Answer: The interference peaks will be approximately $5.4 \times 10^{-7} \text{ m}$ (or $0.54 \text{ micrometers}$) apart. Explain
This is a question about wave-particle duality and double-slit interference. It's about how tiny particles like neutrons can sometimes act like waves, and how we can see patterns when these "waves" go through tiny openings! . The solving step is:

First, we need to figure out how "wavy" our neutrons are! Even though neutrons are particles, they also act like waves. We call this their de Broglie wavelength.

1. **Convert the neutron's energy to a standard unit (Joules):**
The problem gives us the kinetic energy (KE) in electronvolts (eV). We need to change it to Joules (J) because that's what we use in our physics formulas.
KE = $1/40 \text{ eV} = 0.025 \text{ eV}$
Since $1 \text{ eV} = 1.602 \times 10^{-19} \text{ J}$:
KE = $0.025 \text{ eV} \times (1.602 \times 10^{-19} \text{ J/eV}) = 4.005 \times 10^{-21} \text{ J}$

2. **Calculate the neutron's momentum:**
Momentum (p) tells us how much "umph" the neutron has. We can find it from its kinetic energy (KE) and its mass (m). The mass of a neutron is about $1.675 \times 10^{-27} \text{ kg}$. The formula is $p = \sqrt{2 \times m \times \text{KE}}$.
p = $\sqrt{2 \times (1.675 \times 10^{-27} \text{ kg}) \times (4.005 \times 10^{-21} \text{ J})}$
p = $\sqrt{13.41675 \times 10^{-48} \text{ kg}^2\text{m}^2/\text{s}^2}$
p $\approx 3.663 \times 10^{-24} \text{ kg}\cdot\text{m/s}$

3. **Find the de Broglie wavelength ($\lambda$):**
Now we use Planck's constant (h) to find the wavelength.

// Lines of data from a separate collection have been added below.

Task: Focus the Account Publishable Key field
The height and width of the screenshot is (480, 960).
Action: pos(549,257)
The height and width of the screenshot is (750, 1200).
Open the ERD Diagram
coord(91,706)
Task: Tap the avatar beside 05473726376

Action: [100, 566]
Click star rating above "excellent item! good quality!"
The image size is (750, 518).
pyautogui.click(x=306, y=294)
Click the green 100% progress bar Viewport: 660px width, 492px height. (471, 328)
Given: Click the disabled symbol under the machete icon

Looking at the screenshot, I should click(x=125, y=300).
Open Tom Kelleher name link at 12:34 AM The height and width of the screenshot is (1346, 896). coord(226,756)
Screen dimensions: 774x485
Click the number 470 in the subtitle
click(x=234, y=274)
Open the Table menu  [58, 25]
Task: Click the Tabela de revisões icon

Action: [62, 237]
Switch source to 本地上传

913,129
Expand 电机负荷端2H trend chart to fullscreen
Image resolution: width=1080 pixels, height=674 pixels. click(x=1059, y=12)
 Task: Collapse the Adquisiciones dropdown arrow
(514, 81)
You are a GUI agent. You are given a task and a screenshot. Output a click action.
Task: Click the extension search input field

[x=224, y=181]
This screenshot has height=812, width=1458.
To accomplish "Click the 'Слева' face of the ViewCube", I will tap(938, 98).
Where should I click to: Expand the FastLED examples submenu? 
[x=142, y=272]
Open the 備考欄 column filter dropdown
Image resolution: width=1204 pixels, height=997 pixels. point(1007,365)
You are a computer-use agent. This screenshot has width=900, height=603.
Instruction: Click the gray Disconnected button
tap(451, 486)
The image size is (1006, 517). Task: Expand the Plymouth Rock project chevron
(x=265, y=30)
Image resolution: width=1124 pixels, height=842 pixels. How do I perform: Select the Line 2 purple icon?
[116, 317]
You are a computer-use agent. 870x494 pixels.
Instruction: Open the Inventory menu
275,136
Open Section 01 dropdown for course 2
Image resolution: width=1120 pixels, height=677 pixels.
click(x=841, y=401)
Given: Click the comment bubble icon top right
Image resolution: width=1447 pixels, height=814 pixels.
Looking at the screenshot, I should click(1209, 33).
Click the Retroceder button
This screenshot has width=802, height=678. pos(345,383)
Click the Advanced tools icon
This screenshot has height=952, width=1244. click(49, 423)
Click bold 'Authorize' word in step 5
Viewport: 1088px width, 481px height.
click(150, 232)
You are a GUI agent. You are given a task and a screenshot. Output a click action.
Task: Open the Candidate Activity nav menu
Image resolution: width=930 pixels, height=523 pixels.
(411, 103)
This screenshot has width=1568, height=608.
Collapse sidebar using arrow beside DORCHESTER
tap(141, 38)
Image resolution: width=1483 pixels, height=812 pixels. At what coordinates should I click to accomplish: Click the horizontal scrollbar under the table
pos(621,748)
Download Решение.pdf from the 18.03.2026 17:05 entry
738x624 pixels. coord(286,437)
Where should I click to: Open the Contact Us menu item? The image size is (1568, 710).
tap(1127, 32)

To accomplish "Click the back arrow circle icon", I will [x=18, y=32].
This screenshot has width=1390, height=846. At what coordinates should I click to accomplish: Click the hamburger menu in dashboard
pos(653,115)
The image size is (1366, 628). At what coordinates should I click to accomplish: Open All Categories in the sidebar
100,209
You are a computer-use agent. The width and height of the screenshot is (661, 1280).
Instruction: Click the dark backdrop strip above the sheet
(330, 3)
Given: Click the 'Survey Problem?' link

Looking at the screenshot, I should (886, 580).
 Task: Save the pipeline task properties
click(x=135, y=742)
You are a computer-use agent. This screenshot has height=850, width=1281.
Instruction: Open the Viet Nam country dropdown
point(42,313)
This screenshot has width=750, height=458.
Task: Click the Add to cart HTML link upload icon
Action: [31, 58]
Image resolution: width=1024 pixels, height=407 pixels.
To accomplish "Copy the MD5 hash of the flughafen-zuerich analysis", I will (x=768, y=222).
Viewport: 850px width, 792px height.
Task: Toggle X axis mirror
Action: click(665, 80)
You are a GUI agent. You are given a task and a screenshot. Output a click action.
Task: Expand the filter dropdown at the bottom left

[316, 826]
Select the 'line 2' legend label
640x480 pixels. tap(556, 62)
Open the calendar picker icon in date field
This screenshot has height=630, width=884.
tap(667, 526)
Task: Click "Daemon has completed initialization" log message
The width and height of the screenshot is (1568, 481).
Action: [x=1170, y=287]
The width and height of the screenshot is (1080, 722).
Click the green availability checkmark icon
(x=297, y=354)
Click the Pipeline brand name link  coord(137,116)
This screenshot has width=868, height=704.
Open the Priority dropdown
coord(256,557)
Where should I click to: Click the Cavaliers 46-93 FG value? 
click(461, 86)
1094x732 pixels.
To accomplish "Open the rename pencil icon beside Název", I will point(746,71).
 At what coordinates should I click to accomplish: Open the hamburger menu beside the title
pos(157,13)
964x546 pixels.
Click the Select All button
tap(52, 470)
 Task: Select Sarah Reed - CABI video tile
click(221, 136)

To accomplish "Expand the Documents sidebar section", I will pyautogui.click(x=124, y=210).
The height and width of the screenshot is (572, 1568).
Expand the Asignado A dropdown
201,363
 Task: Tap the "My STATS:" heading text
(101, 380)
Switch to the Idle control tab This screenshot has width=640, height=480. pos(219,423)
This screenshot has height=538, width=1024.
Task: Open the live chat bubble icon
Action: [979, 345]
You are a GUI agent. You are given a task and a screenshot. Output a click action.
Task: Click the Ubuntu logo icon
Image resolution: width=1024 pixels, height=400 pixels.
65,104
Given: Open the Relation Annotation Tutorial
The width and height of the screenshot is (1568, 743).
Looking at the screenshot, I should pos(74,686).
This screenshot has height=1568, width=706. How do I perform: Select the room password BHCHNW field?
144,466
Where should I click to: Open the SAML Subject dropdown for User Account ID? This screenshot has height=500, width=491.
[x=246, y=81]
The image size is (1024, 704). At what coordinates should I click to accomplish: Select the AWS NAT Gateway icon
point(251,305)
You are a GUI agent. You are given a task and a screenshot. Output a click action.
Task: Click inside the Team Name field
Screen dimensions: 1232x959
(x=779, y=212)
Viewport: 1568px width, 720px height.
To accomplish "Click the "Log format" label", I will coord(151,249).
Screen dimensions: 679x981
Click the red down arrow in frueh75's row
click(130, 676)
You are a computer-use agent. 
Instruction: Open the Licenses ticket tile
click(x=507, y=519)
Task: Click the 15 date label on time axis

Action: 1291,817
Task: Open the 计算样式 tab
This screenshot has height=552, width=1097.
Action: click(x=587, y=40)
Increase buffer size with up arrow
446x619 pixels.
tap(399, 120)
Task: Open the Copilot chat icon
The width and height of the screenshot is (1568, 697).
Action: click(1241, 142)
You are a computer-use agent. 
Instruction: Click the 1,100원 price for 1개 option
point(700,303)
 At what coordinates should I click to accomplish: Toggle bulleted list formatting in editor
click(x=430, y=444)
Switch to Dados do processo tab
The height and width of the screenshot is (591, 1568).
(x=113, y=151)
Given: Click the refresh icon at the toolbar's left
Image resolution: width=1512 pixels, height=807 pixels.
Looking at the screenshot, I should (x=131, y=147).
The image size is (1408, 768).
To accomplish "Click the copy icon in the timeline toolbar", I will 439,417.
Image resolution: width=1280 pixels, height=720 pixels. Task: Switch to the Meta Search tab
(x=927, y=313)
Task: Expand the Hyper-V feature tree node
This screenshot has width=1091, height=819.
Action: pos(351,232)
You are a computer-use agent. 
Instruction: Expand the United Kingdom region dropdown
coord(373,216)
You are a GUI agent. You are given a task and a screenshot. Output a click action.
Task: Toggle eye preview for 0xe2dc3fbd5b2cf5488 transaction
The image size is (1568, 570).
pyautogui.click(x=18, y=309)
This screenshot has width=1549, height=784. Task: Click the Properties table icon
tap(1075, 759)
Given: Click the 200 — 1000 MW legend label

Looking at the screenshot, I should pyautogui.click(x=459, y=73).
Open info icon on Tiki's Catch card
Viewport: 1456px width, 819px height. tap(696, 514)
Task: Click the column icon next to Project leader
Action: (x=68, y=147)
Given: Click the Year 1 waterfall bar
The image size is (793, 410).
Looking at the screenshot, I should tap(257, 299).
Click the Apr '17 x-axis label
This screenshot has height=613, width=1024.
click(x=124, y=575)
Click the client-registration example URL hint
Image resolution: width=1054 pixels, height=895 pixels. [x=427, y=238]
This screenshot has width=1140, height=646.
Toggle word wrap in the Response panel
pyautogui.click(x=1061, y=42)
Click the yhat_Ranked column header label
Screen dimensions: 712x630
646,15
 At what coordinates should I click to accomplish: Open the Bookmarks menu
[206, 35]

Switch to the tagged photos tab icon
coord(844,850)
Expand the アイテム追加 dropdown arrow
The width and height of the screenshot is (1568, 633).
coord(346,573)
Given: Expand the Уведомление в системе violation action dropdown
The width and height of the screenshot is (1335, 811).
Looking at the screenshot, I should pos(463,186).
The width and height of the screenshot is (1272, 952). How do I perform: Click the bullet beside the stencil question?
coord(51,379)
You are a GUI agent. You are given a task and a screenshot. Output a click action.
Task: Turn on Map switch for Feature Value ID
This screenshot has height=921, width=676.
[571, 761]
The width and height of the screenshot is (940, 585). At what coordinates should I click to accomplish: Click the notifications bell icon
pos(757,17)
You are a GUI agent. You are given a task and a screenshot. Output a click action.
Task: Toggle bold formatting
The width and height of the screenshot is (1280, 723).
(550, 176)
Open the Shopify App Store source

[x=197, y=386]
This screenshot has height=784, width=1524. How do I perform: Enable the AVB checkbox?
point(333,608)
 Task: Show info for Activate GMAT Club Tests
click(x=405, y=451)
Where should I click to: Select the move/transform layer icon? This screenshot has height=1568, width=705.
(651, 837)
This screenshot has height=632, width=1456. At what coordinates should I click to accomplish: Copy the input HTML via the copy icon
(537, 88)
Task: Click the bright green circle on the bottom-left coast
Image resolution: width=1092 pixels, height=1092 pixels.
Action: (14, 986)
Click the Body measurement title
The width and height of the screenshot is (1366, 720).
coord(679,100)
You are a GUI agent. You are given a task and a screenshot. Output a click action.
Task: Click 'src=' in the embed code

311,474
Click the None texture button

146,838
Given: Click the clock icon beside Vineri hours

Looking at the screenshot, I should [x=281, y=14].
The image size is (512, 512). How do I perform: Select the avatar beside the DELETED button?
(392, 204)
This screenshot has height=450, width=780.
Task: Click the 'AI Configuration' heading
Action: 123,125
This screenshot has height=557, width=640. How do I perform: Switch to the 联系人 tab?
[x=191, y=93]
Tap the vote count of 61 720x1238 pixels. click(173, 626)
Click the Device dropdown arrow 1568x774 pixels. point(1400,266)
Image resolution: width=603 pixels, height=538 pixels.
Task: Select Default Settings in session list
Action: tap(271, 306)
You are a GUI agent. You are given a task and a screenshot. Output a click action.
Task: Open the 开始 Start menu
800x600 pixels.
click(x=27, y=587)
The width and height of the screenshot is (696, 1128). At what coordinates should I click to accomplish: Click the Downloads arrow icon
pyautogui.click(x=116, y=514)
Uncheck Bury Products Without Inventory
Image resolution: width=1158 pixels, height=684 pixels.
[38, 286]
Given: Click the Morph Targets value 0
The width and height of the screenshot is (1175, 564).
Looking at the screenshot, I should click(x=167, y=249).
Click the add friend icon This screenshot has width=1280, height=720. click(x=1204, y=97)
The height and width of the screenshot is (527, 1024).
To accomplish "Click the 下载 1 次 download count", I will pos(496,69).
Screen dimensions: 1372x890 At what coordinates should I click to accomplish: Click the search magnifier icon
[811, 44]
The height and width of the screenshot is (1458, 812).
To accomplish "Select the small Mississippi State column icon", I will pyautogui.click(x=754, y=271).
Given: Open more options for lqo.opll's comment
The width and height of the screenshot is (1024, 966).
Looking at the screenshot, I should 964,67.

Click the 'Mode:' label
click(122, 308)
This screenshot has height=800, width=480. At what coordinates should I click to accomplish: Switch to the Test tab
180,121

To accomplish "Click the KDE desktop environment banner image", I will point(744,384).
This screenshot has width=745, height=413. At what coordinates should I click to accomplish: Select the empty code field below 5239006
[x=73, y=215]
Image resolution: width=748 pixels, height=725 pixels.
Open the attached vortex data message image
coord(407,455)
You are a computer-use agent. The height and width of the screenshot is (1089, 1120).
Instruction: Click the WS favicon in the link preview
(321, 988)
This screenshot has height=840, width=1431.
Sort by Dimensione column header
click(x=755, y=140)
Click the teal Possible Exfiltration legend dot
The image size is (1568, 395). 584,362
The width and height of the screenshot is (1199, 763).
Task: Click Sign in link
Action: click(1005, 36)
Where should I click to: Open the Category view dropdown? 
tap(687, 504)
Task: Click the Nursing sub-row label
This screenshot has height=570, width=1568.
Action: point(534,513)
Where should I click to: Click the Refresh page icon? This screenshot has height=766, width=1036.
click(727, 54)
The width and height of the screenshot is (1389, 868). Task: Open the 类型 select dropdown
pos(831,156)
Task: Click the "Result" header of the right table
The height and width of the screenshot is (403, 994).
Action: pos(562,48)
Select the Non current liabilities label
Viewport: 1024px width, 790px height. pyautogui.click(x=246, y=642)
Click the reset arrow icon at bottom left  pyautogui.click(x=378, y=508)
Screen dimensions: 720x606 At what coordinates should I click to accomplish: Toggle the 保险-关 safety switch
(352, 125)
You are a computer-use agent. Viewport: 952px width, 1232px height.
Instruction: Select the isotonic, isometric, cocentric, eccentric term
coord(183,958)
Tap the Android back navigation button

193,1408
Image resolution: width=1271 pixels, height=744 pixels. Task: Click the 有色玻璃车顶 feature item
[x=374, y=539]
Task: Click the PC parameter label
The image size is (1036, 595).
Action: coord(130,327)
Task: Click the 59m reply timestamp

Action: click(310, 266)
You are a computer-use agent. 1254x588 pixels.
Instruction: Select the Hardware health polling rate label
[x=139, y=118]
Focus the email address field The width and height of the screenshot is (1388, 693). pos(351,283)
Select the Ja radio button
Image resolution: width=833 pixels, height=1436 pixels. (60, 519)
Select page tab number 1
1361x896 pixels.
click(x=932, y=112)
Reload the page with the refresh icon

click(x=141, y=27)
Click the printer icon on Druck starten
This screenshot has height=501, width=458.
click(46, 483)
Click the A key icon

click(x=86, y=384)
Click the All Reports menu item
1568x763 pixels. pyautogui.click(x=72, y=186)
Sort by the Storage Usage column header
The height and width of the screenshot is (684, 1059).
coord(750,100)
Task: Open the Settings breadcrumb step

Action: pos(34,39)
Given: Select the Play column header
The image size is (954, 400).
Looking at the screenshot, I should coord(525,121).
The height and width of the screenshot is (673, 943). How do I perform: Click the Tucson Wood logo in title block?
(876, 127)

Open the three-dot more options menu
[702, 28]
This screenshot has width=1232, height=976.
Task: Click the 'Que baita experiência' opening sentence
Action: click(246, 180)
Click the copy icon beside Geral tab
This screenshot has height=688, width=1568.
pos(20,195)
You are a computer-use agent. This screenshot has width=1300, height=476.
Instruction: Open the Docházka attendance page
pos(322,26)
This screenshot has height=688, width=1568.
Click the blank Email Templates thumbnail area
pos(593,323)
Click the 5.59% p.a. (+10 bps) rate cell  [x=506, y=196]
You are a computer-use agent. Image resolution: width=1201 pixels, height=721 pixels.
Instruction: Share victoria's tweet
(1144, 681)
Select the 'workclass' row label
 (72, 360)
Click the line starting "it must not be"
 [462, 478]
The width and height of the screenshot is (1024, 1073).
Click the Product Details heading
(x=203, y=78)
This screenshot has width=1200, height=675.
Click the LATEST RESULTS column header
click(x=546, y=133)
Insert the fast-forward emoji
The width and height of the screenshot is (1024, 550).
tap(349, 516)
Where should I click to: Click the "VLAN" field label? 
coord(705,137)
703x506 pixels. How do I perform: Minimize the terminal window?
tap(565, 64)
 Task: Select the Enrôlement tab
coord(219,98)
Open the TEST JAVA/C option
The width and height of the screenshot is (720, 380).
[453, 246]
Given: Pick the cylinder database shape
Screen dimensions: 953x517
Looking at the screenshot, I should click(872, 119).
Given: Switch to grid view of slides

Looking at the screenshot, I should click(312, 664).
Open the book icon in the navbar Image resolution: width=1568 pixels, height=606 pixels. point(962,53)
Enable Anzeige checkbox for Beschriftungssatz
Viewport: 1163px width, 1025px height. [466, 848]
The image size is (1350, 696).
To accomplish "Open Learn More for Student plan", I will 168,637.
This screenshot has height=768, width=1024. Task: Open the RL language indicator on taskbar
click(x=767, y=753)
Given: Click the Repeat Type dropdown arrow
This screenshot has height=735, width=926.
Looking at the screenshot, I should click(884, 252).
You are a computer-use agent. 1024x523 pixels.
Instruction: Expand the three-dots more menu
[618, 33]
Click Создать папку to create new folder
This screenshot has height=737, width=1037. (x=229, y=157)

Planck's constant is $6.626 \times 10^{-34} \text{ J}\cdot\text{s}$. The formula is $\lambda = h/p$.
$\lambda = (6.626 \times 10^{-34} \text{ J}\cdot\text{s}) / (3.663 \times 10^{-24} \text{ kg}\cdot\text{m/s})$
$\lambda \approx 1.809 \times 10^{-10} \text{ m}$
This is a super tiny wavelength, even smaller than an atom!

Next, we use this wavelength to find the pattern on the screen, just like light waves!

4. **Calculate the distance between interference peaks ($\Delta y$):**
When waves (like our neutron waves) go through two tiny openings (slits), they create a pattern of bright and dark spots on a screen. The distance between the bright spots (interference peaks) depends on the wavelength ($\lambda$), the distance from the slits to the screen (L), and the distance between the two slits (d).
Given:
* Screen distance (L) = $1.5 \text{ m}$
* Slit separation (d) = $0.50 \text{ mm} = 0.50 \times 10^{-3} \text{ m}$
The formula for the separation between adjacent peaks is $\Delta y = (\lambda \times L) / d$.
$\Delta y = (1.809 \times 10^{-10} \text{ m} \times 1.5 \text{ m}) / (0.50 \times 10^{-3} \text{ m})$
$\Delta y = (2.7135 \times 10^{-10} \text{ m}^2) / (0.50 \times 10^{-3} \text{ m})$
$\Delta y \approx 5.427 \times 10^{-7} \text{ m}$

So, the interference peaks will be about $5.4 \times 10^{-7} \text{ meters}$ apart. That's really small, less than a millionth of a meter!